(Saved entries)
══════════
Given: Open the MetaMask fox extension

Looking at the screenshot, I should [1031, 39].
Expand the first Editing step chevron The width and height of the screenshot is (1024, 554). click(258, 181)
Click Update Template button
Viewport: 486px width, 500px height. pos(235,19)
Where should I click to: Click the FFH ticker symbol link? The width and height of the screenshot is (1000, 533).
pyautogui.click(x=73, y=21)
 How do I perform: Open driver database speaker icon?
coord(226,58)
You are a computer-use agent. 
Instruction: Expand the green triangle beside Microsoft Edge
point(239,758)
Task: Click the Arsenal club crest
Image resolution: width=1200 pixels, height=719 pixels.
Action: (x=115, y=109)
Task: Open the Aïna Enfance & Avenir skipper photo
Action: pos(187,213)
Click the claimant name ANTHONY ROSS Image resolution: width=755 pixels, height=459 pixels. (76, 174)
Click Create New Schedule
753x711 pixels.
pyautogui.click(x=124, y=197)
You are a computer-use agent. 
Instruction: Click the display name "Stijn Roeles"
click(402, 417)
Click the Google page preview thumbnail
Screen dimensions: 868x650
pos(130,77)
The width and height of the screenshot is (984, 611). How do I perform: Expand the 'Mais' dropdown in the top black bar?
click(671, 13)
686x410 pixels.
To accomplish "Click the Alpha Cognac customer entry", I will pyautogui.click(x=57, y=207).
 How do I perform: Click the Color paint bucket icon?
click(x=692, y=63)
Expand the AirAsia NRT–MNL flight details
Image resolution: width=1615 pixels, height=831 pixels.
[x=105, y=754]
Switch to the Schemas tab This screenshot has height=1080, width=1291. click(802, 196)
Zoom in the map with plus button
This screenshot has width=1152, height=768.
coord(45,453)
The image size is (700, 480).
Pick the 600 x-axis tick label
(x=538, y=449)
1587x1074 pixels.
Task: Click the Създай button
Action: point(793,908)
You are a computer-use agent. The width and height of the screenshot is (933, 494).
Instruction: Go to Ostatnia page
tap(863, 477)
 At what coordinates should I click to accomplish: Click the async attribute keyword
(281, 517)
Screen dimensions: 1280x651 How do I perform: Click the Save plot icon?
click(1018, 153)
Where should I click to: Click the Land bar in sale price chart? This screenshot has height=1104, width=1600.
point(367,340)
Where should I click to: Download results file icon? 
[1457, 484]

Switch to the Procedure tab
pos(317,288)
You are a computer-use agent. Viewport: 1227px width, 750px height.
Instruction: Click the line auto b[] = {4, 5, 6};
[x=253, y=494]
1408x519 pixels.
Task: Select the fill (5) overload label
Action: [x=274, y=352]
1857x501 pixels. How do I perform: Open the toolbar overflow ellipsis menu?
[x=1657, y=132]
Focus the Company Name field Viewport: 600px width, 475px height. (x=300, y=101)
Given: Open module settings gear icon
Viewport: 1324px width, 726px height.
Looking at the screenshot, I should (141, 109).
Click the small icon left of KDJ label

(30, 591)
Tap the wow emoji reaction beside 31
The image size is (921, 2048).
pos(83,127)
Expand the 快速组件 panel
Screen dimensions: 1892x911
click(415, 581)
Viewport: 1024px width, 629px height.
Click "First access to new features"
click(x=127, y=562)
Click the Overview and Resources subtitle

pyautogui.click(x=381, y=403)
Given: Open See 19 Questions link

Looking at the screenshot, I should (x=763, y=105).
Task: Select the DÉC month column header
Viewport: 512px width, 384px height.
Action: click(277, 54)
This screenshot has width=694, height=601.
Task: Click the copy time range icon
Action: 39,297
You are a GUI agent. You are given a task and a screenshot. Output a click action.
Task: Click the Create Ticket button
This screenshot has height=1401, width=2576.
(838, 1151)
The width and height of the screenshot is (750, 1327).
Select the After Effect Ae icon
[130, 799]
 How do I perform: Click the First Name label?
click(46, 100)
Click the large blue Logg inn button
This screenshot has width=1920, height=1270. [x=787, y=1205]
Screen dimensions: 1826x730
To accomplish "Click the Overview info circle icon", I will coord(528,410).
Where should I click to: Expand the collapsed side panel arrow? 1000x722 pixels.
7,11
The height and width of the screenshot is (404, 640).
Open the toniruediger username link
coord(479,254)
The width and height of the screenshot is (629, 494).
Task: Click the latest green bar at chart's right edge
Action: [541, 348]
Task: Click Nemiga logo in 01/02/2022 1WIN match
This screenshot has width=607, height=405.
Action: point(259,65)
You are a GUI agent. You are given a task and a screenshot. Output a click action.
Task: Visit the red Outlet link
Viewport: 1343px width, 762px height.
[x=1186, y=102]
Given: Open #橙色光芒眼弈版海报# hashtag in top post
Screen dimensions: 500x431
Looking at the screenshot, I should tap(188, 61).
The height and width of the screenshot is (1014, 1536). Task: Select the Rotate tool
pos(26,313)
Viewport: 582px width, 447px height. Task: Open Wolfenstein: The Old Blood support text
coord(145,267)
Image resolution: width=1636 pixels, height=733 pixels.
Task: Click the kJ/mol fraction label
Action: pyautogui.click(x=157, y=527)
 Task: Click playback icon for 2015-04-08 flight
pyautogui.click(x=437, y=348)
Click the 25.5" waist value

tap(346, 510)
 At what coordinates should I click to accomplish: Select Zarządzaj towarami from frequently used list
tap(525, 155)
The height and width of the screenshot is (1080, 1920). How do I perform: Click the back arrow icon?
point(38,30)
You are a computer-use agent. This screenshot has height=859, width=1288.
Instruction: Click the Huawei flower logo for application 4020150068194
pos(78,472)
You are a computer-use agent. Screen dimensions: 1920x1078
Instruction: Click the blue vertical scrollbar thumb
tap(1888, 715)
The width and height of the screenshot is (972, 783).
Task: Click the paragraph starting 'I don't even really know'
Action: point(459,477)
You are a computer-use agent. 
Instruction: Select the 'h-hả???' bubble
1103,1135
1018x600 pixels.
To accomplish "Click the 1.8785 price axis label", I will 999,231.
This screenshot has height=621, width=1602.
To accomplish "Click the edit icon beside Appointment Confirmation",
══════════
__Exercise brief__.
Whenever a line in the records contains the word "computer", copy that line.

__Answer box__.
You are a computer-use agent. 
You are a computer-use agent. 
You are a computer-use agent. The width and height of the screenshot is (933, 494).
You are a computer-use agent. Viewport: 1227px width, 750px height.
You are a computer-use agent. This screenshot has height=859, width=1288.
You are a computer-use agent. Screen dimensions: 1920x1078
You are a computer-use agent. 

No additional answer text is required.